Emmanuel Ademola Anigilaje
Department of Paediatrics, College of Health Sciences, University of Abuja, Abuja, Nigeria
Olanrewaju Timothy Adedoyin
Department of Paediatrics, University of Ilorin, Ilorin, Kwara State, Nigeria

Abstract


Sickle cell disease (SCD), the commonest single gene disorder amongst Nigerian children, may present as sickle cell nephropathy (SCN).

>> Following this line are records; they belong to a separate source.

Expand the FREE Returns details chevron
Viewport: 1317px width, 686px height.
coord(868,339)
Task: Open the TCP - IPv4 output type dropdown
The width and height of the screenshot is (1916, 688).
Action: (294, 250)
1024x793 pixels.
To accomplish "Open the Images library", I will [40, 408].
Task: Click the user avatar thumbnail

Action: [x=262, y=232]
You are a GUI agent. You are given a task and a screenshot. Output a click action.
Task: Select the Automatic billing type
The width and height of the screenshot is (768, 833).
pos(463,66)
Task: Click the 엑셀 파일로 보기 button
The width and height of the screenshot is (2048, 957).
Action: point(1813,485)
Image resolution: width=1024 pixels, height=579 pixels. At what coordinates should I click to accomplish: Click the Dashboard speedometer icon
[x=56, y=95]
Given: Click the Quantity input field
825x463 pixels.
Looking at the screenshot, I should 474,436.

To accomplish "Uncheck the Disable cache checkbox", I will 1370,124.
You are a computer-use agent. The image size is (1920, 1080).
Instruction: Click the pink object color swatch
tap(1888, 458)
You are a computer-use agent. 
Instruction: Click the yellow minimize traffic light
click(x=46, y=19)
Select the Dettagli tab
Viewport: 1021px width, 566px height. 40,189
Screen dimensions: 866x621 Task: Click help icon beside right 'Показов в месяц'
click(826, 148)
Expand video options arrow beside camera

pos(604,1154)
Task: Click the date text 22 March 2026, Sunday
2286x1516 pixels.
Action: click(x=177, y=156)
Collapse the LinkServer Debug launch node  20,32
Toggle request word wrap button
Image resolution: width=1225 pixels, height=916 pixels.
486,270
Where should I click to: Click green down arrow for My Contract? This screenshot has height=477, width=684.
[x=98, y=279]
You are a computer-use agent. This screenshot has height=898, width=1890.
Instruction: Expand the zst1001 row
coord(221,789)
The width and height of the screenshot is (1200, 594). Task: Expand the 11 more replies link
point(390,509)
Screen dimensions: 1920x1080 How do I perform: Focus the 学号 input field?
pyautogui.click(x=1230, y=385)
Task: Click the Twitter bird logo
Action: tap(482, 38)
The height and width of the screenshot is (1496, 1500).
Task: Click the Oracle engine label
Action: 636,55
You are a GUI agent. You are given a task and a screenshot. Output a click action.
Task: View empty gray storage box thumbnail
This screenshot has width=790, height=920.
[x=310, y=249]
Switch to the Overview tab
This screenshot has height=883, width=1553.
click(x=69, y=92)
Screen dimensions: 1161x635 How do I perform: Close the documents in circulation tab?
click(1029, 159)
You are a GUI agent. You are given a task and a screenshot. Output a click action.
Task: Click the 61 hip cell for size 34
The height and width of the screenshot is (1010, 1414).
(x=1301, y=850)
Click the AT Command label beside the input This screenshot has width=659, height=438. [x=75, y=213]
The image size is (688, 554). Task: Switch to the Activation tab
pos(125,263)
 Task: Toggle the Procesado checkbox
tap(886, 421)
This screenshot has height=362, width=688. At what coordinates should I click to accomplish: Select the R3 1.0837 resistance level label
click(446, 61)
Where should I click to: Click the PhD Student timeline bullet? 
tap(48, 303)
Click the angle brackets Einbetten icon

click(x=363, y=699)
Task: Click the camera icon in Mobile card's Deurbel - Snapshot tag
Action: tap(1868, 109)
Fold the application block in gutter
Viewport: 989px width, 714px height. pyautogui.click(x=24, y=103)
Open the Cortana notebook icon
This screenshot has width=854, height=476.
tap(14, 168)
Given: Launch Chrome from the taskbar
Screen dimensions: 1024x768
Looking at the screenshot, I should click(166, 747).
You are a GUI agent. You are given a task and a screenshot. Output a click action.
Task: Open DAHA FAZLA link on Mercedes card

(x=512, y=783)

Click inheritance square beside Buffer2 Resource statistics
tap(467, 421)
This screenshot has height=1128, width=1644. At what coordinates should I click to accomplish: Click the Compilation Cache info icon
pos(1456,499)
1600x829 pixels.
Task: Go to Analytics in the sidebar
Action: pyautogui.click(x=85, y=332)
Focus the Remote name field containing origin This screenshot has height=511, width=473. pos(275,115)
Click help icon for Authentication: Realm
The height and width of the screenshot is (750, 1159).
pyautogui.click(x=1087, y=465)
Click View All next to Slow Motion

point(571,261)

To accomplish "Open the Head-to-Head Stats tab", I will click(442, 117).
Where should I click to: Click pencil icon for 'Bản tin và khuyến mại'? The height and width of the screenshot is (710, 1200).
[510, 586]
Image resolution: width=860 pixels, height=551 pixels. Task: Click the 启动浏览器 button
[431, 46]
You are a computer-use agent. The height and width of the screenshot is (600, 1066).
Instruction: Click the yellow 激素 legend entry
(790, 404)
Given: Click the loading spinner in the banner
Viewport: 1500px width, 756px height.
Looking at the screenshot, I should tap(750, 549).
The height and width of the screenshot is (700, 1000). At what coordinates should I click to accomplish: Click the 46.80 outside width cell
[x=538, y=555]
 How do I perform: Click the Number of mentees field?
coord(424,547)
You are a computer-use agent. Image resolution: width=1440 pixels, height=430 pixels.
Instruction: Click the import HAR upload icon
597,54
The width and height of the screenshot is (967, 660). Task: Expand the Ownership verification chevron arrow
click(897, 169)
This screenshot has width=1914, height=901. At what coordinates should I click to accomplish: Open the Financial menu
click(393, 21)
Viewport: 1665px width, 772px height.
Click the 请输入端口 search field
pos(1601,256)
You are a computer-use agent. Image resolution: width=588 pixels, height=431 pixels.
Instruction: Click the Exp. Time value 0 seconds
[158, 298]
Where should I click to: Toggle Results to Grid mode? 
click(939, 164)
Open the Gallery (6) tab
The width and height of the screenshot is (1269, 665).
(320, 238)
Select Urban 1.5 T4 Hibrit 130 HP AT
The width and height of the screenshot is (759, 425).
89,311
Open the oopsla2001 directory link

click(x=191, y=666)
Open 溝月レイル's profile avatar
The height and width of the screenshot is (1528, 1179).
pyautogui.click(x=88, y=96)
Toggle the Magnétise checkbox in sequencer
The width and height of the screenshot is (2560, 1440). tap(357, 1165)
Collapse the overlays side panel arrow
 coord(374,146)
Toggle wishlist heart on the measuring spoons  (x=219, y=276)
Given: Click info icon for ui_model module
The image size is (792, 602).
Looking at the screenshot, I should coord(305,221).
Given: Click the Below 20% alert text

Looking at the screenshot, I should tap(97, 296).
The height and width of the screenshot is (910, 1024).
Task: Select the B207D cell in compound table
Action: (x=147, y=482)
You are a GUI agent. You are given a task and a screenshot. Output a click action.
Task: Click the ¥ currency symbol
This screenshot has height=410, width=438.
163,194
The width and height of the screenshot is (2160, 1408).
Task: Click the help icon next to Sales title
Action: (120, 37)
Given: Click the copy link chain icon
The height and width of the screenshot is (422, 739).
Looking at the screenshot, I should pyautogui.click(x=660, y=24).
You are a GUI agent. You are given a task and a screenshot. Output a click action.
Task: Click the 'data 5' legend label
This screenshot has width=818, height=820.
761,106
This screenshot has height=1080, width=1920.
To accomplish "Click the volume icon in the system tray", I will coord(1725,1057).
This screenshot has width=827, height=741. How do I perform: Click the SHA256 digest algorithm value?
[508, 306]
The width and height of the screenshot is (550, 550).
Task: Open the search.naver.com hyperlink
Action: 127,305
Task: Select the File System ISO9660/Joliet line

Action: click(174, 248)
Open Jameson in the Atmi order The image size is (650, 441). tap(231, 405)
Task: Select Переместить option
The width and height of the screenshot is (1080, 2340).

SCN is detectable by persistent proteinuria, a "nephrotoxin" that contributes to progression of SCN to end stage renal disease. Unfortunately, screening for persistent proteinuria is an uncommon practice among Nigerian children with SCD, even when reduction of proteinuria is a proven renoprotective therapy. Dipstick urinalysis was done to detect persistent proteinuria (proteinuria of trace and above, on first contact and a month on follow-up in the same subject) among consecutive steady state sickle cell anaemia (haemoglobin SS confirmed using cellulose acetate paper electrophoresis) children attending sickle cell clinic at the University of Ilorin Teaching Hospital between October, 2004 and July, 2005. Subjects with persistent proteinuria were also assessed for estimated glomerular filtration rate (eGFR) using the method described by Schwartz et al. A total of 75 children aged between 1 to 17 years, comprising 35 males and 40 females, were studied. Proteinuria was found in 6 (8%) subjects (5 males, 1 female) and in 5 (6.7%) subjects (3 males, 2 females) on first contact and one month on follow-up, respectively. Persistent proteinuria was only seen in 3 (4%) male subjects (older than 10 years age) whose eGFR was not impaired. Although proteinuria occurred more commonly among male subjects than females on first contact and at followup, this observation was not statistically significant (p=0.175 at first contact, p=0.224 at follow-up). Proteinuria also occurred more among subjects older than 10 years of age at both contacts, this association was also not significant (p=0. 071 on first contact, p value=0.10 at follow-up). Although, a low prevalence of persistent proteinuria was found among the sickle cell anaemia children studied, its screening should become a routine to identify children who will benefit from antiproteinuric treatment.

Keywords


Persistent Proteinuria, Steady State Sickle Cell Anaemia, Children, Ilorin, Nigeria.